Für Otl Aicher und die Geschwister Scholl waren Leseabende nichts Neues: Schon 1938 hatten sie solche im Haus der Familie Scholl in Ulm veranstaltet und ein Theaterstück von Henry von Heiseler mit verteilten Rollen, philosophische Texte des russischen Glaubensverteidigers, Dichters und Religionsphilosophen Wladimir Solowjew (1853 – 1900) und des ebenfalls russischen Philosophen Nikolai Berdjajew (1874 – 1948) gelesen. Letzterer vertrat seit 1911 eine „Philosophie der Freiheit“ und hatte nach seiner Abkehr vom Marxismus die religionsphilosophische Zeitschrift „Der Weg“ herausgegeben.
Die Studenten aus diesem Kreis waren auch mit älteren Freunden und Mentoren in Kontakt, die teilweise ebenfalls die Leseabende besuchten. Dazu gehörten Schriftsteller, Wissenschaftler, Buchhändler, Architekten, Journalisten und Maler, Persönlichkeiten wie Karl Muth, Theodor Haecker, Kurt Huber (1893 – 1943), Alfred von Martin (1882 – 1979), Werner Bergengruen (1892 – 1964), Sigismund von Radecki (1891 – 1970), Josef Furtmeier (1887 – 1969), Josef Söhngen (1894 – 1970), Heinrich Ellermann, Harald Dohrn (1885 – 1945), Manfred Eickemeyer und Wilhelm Geyer (1900 – 1968).

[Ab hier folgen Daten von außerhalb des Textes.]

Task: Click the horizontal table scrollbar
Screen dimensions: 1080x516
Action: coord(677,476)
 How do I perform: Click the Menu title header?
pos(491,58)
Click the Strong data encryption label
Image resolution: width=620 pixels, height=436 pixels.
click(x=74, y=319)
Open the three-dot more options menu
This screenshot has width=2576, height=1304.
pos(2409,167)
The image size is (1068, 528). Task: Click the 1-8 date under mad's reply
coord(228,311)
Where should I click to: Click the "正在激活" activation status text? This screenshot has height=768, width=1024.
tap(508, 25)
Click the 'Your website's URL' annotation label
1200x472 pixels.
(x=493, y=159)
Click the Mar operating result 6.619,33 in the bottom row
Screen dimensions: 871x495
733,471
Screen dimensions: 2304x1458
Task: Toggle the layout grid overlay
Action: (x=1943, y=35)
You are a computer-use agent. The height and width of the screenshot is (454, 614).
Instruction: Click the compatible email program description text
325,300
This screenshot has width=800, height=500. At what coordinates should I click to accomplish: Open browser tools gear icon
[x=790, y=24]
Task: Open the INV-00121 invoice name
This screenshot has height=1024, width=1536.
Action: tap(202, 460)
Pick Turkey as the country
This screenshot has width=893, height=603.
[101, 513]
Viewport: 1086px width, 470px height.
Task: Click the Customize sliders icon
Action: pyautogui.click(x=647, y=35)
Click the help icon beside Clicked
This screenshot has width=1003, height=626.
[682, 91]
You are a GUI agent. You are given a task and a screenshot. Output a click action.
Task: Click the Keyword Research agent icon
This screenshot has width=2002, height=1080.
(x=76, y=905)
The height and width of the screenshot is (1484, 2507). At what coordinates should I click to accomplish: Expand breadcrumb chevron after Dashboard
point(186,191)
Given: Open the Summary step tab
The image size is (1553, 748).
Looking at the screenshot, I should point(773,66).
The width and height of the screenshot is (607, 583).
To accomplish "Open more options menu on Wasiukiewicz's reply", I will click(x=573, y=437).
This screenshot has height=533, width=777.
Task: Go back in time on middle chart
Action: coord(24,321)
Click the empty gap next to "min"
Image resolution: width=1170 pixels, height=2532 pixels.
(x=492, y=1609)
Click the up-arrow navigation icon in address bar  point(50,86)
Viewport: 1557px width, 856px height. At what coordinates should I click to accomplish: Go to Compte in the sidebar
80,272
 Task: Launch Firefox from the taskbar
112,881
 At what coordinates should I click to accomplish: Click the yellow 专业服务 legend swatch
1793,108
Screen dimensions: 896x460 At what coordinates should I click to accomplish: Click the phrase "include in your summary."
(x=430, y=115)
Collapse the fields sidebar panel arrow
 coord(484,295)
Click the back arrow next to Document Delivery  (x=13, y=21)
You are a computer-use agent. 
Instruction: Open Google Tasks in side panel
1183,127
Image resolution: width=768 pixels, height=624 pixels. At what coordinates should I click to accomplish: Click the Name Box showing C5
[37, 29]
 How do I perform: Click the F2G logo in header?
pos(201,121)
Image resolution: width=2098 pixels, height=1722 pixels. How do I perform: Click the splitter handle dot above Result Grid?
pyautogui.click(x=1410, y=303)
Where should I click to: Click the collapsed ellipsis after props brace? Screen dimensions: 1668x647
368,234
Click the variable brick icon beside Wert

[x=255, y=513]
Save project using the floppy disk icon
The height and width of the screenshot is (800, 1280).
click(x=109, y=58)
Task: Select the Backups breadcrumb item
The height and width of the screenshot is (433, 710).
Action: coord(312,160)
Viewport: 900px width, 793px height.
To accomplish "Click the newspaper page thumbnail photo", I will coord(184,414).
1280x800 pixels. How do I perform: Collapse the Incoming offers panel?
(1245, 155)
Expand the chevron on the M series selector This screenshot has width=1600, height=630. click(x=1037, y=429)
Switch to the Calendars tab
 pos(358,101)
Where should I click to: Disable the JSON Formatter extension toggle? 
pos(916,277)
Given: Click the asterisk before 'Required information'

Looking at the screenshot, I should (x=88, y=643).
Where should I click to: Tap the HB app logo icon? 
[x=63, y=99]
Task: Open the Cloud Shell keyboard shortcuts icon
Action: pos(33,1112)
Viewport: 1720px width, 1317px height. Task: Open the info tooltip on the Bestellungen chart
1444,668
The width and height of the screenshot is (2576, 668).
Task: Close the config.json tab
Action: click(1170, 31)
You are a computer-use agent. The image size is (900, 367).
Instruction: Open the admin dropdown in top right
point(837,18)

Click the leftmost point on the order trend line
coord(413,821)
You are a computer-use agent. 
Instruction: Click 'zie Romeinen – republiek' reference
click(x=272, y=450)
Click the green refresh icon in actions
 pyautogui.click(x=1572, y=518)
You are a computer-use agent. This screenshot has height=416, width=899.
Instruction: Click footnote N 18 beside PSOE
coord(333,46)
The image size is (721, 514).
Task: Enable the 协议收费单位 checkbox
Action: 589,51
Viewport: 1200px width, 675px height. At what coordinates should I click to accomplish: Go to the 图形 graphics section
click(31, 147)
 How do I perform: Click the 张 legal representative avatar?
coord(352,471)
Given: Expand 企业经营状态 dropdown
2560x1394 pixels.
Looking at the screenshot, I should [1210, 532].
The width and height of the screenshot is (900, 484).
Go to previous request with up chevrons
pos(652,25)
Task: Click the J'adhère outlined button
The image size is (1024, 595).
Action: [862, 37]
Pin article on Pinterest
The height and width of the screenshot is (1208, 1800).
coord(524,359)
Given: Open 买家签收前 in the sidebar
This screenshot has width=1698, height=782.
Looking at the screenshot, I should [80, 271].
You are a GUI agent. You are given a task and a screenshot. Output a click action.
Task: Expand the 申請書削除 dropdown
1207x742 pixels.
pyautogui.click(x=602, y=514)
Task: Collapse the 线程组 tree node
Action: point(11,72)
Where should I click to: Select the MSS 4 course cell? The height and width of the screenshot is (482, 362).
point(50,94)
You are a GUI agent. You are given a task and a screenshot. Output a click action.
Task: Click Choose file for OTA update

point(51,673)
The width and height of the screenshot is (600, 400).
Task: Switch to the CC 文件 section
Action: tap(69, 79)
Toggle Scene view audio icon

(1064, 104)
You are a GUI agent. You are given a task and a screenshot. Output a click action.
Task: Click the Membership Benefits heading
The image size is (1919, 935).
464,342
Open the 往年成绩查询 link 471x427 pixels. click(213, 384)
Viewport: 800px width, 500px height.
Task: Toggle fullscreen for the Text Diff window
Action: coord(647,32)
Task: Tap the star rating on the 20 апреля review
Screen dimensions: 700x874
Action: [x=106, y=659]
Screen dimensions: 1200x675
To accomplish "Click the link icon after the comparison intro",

Vermerke Willi Grafs in seinem Tagebuch weisen auf die Leseabende hin. Er selbst wurde aller Wahrscheinlichkeit nach im Anschluss an eine Lesung Theodor Haeckers aus „Der Christ und die Geschichte“ in den engsten Kreis der Weißen Rose einbezogen.34
Um existenzielle Fragen ging es ab 1941 auch bei den Leseabenden der Münchener Studentengruppe und ihrer Mentoren, die Haecker zwar mitgestaltete, in deren Aktionen er aber nicht eingeweiht war. Die Orientierung am Vorbild Haeckers geht aus Schriften, Briefen, Tagebüchern und Flugblättern hervor. Otl Aicher drückt diese Verbindung später so aus: „ermutigt durch hinweise haeckers, hatten wir begonnen, kierkegaard zu lesen35 und zu begreifen, was man neuerdings mit existenz meinte.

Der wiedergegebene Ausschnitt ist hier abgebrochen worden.